▶ [TASK INSTRUCTIONS]
The records follow. Filter them to the lines that hold "magnifier".

▶ [DATA PROVIDED]
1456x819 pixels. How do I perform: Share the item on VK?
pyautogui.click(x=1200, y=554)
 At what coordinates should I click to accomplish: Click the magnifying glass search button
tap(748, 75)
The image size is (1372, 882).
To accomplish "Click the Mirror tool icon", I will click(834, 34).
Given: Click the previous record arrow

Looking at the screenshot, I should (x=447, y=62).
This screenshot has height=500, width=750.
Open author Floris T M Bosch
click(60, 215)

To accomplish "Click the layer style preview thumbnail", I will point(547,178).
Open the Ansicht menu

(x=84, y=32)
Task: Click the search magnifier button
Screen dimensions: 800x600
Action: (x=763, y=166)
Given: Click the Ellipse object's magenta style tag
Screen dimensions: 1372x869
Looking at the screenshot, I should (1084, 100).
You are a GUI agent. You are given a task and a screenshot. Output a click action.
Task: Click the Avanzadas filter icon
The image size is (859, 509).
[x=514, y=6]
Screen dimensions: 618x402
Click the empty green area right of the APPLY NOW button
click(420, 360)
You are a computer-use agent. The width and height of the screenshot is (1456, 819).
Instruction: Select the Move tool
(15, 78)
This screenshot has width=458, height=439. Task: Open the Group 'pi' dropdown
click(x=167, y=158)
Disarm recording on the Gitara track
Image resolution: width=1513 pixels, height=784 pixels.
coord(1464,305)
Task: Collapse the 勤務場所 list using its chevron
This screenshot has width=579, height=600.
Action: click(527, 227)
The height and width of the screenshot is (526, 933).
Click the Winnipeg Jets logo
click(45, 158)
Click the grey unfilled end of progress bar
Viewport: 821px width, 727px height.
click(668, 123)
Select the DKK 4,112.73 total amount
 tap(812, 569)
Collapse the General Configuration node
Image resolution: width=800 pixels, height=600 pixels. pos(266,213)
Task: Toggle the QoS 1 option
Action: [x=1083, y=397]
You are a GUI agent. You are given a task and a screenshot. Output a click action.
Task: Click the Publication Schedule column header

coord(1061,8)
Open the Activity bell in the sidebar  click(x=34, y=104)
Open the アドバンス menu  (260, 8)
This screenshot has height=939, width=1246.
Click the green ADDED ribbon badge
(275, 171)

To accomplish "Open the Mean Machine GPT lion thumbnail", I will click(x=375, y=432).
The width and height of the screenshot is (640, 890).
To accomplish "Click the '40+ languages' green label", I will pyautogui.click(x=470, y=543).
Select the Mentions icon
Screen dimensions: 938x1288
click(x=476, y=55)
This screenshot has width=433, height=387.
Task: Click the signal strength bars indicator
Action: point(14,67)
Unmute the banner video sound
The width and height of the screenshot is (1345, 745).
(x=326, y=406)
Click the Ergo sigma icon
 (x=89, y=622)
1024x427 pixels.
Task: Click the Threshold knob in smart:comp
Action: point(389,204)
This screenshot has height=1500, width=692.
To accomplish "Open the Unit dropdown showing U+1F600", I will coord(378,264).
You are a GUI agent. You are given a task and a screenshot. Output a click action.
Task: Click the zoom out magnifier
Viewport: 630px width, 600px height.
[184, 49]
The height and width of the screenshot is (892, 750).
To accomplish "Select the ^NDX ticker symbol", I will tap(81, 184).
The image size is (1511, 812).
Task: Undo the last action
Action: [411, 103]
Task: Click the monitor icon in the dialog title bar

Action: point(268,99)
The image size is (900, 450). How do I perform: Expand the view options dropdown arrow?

▶ [WRITTEN RESPONSE]
Task: Click the search magnifier button
Task: Click the zoom out magnifier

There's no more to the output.